• _Assignment_: In the records that follow, count each line where the string "value" occurs. Provide the total and no other text.

• _Materials provided_:

"""

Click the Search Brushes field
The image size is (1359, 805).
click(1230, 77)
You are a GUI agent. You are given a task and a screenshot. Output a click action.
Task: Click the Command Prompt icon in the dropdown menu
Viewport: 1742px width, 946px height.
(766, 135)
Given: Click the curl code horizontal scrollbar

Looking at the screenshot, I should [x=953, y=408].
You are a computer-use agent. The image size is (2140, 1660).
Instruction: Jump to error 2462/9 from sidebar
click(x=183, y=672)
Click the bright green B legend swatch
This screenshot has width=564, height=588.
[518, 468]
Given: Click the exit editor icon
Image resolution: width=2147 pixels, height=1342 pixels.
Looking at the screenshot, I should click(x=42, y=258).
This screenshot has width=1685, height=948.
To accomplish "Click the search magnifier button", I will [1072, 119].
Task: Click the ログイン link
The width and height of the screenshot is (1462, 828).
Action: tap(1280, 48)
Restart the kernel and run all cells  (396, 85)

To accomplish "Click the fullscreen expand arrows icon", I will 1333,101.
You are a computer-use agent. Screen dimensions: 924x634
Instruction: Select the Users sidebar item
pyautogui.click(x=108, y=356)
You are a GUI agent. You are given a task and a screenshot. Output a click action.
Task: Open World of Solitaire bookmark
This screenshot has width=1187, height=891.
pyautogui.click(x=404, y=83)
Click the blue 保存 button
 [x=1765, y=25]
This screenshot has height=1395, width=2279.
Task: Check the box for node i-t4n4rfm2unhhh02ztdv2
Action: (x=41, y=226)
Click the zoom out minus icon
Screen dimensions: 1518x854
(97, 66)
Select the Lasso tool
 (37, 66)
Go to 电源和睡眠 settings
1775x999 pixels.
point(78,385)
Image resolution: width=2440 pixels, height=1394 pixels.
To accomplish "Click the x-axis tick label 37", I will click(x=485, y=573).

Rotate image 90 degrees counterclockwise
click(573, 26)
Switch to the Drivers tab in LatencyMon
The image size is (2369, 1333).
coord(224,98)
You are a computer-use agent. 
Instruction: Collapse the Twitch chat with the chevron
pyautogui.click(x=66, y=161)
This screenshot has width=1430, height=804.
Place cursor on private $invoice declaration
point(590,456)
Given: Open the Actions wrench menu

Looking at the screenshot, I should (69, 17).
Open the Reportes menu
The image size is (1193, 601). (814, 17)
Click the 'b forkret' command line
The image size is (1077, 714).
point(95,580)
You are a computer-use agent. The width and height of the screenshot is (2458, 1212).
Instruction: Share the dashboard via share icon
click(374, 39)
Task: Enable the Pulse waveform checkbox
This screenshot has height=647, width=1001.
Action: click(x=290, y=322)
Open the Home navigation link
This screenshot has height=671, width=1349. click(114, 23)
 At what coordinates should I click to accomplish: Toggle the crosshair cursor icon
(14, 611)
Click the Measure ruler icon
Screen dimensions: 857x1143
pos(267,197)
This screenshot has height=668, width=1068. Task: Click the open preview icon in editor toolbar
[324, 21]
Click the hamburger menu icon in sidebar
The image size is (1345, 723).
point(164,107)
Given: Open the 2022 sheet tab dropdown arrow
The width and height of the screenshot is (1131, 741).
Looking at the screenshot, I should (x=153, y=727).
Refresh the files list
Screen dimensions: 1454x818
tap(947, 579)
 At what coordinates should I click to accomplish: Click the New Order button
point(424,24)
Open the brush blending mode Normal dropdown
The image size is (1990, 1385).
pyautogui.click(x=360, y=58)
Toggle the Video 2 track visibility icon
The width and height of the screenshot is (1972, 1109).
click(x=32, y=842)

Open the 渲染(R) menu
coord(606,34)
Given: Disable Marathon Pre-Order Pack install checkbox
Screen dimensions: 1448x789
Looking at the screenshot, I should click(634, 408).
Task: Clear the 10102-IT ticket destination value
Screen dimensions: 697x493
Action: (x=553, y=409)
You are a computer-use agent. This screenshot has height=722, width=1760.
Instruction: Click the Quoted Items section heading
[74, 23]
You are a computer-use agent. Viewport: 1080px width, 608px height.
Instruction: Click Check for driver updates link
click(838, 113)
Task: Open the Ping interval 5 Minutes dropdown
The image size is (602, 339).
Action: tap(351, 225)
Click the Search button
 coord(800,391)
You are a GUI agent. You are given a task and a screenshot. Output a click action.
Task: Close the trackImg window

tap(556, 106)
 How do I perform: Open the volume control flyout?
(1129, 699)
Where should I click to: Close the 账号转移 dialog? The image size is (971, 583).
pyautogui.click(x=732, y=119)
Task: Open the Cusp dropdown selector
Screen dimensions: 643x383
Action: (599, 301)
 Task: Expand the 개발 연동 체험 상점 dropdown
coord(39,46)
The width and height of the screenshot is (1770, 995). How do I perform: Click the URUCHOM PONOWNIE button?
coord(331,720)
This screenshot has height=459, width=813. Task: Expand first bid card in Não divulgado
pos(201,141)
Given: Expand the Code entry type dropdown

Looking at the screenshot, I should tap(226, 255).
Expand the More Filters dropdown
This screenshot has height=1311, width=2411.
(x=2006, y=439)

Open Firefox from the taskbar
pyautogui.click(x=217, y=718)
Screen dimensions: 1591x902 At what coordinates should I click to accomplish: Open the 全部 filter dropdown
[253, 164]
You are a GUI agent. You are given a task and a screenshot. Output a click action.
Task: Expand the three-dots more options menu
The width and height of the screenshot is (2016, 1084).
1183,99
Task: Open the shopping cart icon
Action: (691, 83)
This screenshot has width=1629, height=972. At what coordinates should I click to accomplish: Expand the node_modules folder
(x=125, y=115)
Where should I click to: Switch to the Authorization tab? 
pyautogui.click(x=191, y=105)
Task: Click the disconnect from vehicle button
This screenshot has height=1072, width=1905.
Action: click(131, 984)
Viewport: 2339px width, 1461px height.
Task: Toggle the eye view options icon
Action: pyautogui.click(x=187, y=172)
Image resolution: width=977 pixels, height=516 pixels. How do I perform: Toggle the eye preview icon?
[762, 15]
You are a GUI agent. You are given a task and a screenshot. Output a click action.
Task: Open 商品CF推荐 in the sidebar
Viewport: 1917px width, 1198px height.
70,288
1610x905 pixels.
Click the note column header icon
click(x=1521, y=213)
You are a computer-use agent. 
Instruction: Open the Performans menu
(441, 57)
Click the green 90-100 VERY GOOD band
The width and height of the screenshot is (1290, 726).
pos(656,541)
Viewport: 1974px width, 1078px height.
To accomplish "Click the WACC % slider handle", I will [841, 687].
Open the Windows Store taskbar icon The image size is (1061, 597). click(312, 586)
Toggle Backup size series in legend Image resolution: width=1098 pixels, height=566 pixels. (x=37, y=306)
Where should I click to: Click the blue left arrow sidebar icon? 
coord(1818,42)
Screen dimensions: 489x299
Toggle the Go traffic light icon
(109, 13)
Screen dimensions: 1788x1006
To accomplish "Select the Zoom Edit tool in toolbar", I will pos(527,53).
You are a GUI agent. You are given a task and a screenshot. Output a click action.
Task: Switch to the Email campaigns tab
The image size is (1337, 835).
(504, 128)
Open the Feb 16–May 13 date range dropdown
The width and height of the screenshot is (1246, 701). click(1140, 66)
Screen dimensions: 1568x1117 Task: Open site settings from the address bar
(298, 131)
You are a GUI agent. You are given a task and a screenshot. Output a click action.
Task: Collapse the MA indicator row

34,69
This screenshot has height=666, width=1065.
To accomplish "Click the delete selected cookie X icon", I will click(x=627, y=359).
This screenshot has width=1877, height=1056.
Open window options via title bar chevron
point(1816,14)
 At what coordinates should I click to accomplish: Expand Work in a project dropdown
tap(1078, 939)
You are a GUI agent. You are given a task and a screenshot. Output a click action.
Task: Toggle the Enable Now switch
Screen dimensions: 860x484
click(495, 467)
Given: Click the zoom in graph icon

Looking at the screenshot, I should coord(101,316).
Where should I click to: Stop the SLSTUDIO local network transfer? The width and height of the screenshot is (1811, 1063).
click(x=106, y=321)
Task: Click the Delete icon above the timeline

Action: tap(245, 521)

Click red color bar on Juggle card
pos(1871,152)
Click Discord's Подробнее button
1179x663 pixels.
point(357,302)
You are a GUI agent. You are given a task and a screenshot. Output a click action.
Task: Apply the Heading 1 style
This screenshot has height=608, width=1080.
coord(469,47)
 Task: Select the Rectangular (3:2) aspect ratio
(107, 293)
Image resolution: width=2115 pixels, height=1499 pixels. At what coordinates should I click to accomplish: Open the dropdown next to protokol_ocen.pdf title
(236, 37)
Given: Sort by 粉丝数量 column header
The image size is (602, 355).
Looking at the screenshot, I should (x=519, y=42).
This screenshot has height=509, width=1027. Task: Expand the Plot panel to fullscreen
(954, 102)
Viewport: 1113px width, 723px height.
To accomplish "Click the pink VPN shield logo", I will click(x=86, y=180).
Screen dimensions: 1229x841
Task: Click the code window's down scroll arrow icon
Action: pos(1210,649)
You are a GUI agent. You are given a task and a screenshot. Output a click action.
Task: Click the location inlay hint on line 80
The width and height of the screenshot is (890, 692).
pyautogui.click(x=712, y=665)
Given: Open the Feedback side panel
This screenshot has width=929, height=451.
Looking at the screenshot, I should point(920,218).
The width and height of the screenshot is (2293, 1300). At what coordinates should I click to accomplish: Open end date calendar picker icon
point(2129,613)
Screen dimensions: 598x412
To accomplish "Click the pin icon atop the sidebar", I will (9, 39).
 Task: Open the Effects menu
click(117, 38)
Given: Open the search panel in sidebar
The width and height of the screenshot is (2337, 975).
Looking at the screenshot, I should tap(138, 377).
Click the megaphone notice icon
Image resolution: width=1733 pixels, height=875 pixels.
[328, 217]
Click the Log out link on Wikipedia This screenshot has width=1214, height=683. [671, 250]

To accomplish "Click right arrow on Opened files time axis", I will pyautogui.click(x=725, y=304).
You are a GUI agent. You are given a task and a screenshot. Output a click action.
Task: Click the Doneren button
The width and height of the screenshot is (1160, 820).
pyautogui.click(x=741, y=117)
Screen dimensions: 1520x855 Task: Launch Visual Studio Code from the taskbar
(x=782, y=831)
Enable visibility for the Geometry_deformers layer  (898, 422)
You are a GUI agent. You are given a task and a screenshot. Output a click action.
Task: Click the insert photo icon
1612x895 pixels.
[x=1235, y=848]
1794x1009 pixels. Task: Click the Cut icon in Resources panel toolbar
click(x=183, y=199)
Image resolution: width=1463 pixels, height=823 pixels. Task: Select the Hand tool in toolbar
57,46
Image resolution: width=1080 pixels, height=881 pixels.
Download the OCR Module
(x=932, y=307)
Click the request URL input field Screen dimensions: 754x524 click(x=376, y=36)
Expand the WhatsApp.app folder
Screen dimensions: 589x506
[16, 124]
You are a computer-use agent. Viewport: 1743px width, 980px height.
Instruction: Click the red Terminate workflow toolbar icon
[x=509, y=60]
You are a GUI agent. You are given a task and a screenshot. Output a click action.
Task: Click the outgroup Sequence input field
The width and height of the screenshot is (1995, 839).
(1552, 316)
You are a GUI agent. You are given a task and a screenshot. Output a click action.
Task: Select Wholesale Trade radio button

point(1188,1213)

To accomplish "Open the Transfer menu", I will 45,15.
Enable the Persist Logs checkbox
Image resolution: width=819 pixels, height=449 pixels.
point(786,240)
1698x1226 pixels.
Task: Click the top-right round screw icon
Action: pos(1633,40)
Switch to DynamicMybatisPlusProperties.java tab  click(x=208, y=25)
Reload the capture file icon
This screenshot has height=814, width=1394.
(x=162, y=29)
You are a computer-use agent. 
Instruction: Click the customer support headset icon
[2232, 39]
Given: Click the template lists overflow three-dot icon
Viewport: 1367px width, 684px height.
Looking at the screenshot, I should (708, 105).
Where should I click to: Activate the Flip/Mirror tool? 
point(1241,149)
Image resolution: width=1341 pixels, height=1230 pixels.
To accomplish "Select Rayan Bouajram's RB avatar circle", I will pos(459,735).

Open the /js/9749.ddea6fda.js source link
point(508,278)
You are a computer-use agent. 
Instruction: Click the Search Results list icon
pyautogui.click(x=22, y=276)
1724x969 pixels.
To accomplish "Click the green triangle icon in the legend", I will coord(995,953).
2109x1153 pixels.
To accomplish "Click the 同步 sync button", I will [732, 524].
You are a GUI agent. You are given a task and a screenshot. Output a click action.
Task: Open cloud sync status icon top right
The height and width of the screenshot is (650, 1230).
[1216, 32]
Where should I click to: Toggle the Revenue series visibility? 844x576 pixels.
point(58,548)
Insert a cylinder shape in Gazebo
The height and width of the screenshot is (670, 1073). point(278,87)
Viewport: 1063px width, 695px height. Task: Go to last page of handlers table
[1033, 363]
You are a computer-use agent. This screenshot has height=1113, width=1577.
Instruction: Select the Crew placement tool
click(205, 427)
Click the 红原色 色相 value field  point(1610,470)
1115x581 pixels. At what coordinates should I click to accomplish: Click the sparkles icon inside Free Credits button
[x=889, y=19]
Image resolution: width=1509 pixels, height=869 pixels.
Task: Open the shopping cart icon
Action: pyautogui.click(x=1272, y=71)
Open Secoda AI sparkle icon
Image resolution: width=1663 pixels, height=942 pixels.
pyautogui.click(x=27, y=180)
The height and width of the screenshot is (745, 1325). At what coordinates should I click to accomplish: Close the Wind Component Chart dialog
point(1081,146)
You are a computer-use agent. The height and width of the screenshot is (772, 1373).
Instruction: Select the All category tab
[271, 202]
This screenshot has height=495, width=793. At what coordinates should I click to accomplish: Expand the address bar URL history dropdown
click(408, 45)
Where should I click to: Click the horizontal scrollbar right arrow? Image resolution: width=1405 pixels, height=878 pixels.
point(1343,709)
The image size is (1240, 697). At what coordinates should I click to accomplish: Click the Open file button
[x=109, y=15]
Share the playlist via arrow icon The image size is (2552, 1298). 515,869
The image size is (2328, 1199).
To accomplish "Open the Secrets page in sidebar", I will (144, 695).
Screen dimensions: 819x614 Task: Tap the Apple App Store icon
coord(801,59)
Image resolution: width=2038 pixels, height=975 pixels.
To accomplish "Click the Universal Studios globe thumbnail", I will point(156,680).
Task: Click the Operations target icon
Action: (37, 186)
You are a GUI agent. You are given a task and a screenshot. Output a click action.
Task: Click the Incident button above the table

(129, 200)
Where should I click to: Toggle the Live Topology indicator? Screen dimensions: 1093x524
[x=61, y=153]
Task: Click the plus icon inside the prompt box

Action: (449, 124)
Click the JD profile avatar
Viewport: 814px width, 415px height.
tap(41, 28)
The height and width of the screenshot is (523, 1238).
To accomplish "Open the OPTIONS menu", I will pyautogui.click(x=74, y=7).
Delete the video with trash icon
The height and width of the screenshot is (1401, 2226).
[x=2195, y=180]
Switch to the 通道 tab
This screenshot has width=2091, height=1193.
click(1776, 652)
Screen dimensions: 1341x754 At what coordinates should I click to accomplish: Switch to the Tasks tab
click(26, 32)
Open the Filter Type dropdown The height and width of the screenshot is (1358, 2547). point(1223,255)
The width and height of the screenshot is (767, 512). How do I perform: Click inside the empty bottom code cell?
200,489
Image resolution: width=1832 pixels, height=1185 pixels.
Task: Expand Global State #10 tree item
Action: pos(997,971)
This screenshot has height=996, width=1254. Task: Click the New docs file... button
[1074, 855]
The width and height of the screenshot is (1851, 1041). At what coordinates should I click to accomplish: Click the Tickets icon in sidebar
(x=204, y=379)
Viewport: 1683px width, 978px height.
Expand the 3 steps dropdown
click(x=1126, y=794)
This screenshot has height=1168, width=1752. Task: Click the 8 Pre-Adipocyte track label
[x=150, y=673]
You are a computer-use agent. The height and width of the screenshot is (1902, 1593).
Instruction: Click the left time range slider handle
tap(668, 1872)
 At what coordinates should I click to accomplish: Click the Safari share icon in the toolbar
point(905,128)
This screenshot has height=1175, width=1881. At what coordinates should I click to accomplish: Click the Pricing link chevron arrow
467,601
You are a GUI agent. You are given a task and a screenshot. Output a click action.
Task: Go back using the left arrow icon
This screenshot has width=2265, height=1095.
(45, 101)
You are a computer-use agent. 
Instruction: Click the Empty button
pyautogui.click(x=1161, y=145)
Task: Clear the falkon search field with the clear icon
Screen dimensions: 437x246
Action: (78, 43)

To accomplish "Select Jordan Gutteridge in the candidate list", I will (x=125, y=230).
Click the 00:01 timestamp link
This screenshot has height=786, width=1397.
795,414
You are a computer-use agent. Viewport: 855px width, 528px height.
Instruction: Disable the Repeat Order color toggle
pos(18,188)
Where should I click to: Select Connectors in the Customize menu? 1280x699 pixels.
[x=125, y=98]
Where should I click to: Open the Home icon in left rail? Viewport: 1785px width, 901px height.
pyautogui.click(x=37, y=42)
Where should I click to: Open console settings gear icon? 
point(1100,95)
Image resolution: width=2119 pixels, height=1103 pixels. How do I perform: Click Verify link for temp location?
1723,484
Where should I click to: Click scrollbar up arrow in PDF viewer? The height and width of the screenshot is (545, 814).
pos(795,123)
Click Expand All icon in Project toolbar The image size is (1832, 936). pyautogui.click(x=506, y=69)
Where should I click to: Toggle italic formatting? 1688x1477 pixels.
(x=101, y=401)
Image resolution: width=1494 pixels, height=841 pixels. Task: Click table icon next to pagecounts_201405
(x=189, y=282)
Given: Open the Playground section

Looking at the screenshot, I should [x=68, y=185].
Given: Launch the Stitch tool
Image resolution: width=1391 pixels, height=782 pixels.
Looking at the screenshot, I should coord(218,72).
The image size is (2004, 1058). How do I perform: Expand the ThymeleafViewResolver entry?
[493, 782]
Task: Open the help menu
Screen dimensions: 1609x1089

"""

• _Answer to this problem_: 2